The Big Transformation

So if we were happy, why did anything change? First, let me tell you what started the conversation Christine and I were having. I pointed out that we really don't "teach" much anymore. And that, to a stranger coming into the room, it must look like we aren't doing anything. We both sit with our computers on most of the day. We sit at tables and have students come to us with their work, usually on a laptop or flash drive. While we wait for students to come to us, we are editing blogs, loading videos, adding podcasts to our site, updating website pages, and much more. Or we walk around and talk to groups of students, finding out what they are working on and where they might need some guidance. Or we're monitoring a live blog session. Rarely are we in front of the room talking. And rarely are the students in their seats all at the same time. A colleague recently said that every time she walks by, the students are at their computers working quietly. We laughed, saying we felt the class was a pretty noisy group. They love to talk with each other and we are just grateful that at least they are on topic when they are talking.

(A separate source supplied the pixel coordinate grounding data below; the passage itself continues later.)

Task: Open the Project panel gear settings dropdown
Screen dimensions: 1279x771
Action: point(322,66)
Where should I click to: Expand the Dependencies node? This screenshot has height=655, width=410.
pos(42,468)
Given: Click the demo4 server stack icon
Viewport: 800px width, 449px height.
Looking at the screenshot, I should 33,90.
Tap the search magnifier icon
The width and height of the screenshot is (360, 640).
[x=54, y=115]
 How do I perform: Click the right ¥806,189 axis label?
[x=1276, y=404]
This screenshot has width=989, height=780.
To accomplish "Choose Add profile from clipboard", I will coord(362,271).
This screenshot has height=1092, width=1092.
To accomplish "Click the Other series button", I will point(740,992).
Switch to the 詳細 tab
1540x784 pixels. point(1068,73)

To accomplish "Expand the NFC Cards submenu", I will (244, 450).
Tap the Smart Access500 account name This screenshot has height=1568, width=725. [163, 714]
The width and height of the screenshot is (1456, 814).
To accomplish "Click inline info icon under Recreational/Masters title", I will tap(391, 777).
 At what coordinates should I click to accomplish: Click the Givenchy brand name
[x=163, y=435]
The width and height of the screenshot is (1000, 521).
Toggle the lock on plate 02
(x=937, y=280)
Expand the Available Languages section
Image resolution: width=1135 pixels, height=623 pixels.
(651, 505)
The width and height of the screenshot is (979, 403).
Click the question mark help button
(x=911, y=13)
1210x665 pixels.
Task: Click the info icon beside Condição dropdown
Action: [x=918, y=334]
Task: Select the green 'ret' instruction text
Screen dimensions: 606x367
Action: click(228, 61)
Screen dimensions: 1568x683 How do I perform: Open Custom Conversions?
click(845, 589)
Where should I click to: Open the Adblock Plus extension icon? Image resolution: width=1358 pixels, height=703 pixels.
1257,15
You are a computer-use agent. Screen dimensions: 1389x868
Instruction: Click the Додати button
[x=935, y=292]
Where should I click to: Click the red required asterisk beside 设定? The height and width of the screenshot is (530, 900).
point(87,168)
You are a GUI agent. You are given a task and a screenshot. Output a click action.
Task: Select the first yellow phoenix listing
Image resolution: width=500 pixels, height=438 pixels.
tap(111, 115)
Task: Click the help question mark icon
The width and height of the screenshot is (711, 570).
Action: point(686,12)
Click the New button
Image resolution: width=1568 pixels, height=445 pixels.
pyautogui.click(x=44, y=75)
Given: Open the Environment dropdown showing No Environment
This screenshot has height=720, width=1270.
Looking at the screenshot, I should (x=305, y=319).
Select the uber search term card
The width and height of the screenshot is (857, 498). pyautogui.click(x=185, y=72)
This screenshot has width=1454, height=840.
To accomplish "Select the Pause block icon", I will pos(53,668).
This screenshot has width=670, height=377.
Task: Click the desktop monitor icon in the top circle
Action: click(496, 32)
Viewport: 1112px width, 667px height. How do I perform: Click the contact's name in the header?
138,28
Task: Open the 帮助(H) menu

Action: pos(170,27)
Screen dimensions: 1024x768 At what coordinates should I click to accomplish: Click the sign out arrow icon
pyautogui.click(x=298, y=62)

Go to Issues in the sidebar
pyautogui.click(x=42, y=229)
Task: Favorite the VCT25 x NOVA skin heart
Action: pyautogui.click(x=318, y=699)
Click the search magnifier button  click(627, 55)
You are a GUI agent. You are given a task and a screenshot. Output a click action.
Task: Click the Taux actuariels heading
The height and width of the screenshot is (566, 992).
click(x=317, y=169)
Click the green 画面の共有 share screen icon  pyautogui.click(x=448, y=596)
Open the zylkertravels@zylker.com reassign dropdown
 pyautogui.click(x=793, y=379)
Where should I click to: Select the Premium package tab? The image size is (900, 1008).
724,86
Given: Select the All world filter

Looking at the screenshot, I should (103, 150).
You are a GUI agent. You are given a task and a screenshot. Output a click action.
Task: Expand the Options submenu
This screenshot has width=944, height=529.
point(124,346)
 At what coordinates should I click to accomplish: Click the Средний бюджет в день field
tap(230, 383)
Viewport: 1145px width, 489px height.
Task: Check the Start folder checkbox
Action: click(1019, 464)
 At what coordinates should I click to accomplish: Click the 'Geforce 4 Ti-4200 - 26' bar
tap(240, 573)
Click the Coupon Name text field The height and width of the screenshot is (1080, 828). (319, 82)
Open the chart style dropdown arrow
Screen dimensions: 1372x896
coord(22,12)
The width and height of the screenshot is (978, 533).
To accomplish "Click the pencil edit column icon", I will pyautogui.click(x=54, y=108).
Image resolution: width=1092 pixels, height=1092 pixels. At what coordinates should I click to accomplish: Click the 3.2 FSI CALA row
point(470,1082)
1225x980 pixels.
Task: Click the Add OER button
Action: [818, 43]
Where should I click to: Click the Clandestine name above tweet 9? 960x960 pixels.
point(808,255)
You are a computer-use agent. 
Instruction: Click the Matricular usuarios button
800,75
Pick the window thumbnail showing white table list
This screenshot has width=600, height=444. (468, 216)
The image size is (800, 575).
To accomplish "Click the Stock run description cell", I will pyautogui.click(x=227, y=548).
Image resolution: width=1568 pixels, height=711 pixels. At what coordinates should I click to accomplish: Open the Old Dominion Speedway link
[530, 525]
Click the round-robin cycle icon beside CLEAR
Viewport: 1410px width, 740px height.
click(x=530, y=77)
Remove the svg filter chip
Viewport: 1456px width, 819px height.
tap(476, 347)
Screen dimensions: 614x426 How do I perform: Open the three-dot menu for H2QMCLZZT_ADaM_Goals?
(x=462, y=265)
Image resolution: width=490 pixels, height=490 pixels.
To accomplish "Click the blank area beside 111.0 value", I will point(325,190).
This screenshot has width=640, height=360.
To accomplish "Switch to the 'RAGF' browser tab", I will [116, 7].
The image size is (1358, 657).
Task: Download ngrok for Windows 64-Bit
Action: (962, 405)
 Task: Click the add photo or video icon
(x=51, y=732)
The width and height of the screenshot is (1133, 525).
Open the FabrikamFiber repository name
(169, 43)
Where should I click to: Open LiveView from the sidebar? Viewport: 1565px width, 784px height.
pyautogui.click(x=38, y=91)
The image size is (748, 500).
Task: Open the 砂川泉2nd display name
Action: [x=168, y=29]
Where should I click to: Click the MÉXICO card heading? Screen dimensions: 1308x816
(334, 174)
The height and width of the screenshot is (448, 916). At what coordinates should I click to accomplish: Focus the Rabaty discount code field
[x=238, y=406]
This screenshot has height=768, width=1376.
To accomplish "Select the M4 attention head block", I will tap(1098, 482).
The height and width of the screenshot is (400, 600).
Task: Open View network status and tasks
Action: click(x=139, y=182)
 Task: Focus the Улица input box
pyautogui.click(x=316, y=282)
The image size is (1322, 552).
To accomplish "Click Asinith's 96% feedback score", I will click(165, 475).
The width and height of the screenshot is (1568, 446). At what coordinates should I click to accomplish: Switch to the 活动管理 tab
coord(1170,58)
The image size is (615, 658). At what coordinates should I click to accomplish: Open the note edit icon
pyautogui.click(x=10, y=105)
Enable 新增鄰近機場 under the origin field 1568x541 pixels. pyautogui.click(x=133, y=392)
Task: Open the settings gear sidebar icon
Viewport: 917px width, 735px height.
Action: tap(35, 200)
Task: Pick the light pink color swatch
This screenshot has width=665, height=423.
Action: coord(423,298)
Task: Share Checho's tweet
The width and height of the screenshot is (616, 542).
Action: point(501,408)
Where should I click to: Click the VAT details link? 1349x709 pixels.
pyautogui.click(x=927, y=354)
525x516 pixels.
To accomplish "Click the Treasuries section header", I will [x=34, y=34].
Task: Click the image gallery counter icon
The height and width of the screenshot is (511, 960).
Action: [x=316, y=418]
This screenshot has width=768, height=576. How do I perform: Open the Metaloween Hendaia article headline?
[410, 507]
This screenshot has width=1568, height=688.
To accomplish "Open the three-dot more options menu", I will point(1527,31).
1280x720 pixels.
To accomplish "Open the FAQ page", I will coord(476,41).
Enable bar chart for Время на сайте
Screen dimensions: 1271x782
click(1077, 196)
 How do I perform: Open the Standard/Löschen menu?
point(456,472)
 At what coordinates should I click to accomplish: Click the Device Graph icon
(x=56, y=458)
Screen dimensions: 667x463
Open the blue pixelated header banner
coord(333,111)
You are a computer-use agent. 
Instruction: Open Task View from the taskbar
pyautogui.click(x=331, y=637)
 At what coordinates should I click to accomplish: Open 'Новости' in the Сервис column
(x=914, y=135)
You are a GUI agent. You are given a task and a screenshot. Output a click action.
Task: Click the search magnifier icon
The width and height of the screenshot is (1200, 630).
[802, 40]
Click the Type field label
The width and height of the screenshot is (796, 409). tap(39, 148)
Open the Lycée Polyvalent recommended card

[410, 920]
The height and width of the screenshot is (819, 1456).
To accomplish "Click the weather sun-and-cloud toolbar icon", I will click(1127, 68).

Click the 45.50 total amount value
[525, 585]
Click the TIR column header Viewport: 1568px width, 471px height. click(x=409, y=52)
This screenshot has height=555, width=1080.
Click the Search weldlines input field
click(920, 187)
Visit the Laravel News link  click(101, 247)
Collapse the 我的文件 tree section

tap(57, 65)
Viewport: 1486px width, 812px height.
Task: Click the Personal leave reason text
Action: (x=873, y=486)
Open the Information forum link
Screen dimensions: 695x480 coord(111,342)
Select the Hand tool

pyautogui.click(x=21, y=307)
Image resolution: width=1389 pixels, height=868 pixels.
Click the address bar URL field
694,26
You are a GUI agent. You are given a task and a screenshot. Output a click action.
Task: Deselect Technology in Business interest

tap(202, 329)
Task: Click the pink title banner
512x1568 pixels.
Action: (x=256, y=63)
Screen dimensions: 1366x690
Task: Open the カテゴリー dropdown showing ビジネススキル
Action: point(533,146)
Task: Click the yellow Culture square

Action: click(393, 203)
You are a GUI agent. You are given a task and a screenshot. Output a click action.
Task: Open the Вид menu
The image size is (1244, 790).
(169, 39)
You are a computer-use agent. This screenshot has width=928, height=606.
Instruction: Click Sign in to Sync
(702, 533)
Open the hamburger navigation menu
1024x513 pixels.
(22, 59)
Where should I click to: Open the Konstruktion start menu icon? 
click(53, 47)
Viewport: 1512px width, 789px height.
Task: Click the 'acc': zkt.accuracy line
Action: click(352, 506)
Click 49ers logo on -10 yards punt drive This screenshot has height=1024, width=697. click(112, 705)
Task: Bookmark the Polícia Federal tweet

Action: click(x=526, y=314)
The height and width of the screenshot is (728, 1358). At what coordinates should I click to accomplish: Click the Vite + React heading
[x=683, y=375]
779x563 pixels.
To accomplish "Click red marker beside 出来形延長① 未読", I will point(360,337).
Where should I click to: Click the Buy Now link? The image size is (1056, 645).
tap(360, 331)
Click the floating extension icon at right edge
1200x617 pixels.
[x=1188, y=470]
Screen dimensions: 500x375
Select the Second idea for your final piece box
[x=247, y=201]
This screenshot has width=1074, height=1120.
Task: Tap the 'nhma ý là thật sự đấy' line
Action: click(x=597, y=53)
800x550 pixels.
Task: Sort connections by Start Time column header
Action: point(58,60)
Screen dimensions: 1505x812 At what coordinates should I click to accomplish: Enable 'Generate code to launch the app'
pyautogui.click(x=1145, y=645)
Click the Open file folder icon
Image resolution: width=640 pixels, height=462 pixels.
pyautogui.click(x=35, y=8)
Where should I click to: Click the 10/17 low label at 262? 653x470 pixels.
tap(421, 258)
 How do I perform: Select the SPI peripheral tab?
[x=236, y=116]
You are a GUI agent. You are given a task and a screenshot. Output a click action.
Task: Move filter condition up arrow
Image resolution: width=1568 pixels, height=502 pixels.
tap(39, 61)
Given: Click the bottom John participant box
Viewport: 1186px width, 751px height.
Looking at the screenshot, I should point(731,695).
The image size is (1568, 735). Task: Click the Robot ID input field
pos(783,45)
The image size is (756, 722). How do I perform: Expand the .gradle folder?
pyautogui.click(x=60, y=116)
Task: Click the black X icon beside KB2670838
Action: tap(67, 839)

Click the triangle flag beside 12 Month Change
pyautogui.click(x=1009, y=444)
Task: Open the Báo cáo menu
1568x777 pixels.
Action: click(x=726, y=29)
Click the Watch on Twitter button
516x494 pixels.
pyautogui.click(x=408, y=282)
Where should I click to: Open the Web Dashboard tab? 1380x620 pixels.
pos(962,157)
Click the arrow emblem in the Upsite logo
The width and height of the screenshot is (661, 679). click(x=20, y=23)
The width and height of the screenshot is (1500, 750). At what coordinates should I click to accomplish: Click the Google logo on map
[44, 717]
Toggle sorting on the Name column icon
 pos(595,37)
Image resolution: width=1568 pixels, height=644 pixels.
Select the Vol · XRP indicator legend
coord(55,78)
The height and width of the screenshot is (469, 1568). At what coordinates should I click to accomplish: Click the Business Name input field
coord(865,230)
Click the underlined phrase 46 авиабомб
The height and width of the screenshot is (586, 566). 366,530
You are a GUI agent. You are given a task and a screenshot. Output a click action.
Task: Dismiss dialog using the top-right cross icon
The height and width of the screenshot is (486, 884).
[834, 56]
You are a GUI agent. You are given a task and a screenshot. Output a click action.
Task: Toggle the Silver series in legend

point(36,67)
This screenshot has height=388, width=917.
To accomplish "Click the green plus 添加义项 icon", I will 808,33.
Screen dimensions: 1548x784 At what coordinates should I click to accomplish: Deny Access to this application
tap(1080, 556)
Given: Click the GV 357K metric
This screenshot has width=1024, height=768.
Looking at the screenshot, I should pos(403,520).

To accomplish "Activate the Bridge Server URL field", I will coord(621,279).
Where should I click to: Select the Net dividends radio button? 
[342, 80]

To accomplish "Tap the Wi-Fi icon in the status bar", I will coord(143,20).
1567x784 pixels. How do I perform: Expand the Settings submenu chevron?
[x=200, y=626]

How did we get to this level? At some point, over the summer, we realized that we needed to step away from the front of the room. And that technology could help us do just that. We wanted to move from project based assessment to project based learning. So we planned lessons where we posted information for the students online. Videos, audio clips, websites, book lists, all available as needed. And we demonstrated a variety of tools the students could use to share their knowledge. And we (gasp) handed out our toys to the kids. We gave them our cameras, our digital recorders, the flipcam. And now they even use our laptops when editing material. This was huge. We lost control. And gained a class full of learners. We trusted them with the tools and they haven't let us down yet.

So here we are, nearing the end of year three. Feeling proud, still winning awards. I wonder what year four will bring to us.